First, let's import the streamflow data into pandas:

In [None]:
# Read streamflow from csv file
streamflow_names = ['agency', 'site', 'date', 'streamflow', 'code']
streamflow_df = pd.read_csv(streamflow_pth,
                            sep = '\t',
                            comment = '#',
                            # Skip header rows so pandas gets datatypes right
                            skiprows = [29, 30, 3511, 3512],
                            names = streamflow_names,
                            # Dates as datetime instead of object
                            parse_dates = ['date'],
                            usecols = ['site', 'date', 'streamflow'])

# Rename sites to upstream and downstream
streamflow_df.site = streamflow_df.site.replace(
    6727500, 'upstream').replace(
    6730200, 'downstream')

# set index
streamflow_df.set_index(['site', 'date'], inplace=True)

# Preview data
streamflow_df.head()

The upstream gauge only has data from April 1 to September 30 because the stream is empty or frozen at other times. For a better comparison, let's fill in those dates with 0:

In [None]:
# Fill in missing dates for the upstream gauge with 0
downstream = streamflow_df.loc[['downstream']]
upstream = streamflow_df.loc[['upstream']].droplevel('site'
    # Include all dates in the range
    ).reindex(pd.date_range('10-01-2009', '09-30-2020')
    # Replace missing data with 0
    ).replace(np.nan, 0)

# Format the index of the upstream data to match downstream data
upstream.index = upstream.index.set_names('date')
upstream = pd.concat({'upstream': upstream}, names=['site'])
# Reassemble the filled upstream data with the downstream data
streamflow_df = pd.concat([upstream, downstream])

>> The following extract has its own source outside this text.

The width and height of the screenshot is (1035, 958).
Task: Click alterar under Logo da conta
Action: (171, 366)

# Plot the data in a time series
ax = streamflow_df.unstack('site').plot(figsize = [10, 5])

# Label plot
ax.set_ylabel('Daily streamflow (cfs)')
ax.legend(labels = ('Downstream gauge', 'Upstream gauge'))

Let's take a look at a single year of data to get a better look at the data:

In [None]:
# Plot WY2020 (Oct 2019-Sept 2020) data only
ax = streamflow_df.loc[
    streamflow_df.index.get_level_values('date') >= '2019-10-01'
    ].unstack('site').plot(figsize = [8, 3])

# Better plot labels
ax.set_ylabel('Daily streamflow (cfs)')
ax.legend(labels = ('Downstream gauge', 'Upstream gauge'))

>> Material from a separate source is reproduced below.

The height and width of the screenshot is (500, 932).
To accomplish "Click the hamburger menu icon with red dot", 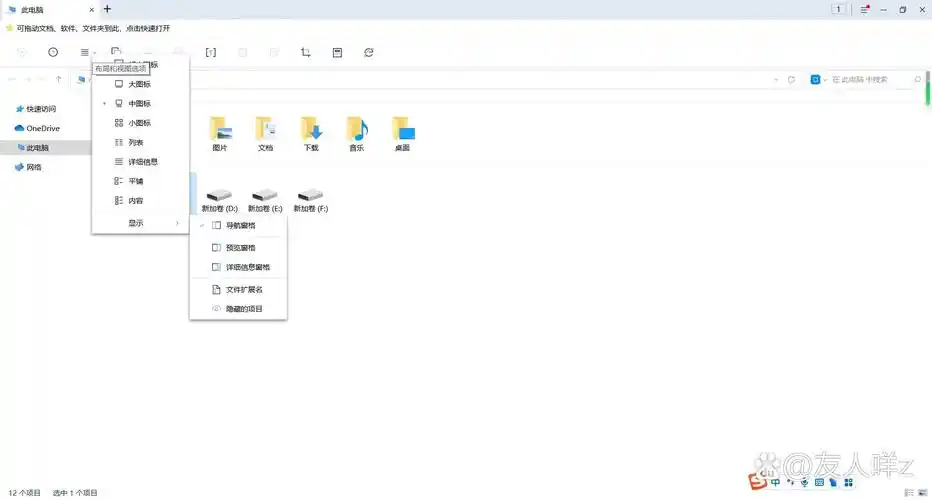I will pos(865,10).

## How much of the streamflow at the downstream gauge comes from the upstream gauge’s branch, on average?

To calculate this value, we need to take the average streamflow for each gauge separately. We do this by *grouping* the data by site before computing the mean:

In [None]:
# Take the mean for each site separately
mean_streamflow = INSERT CODE HERE

mean_streamflow

In [None]:
# Compute the percentage
(mean_streamflow.loc['upstream'].streamflow /
    mean_streamflow.loc['downstream'].streamflow) * 100

## Is the pattern of monthly streamflow the same or different for each of these gauge locations?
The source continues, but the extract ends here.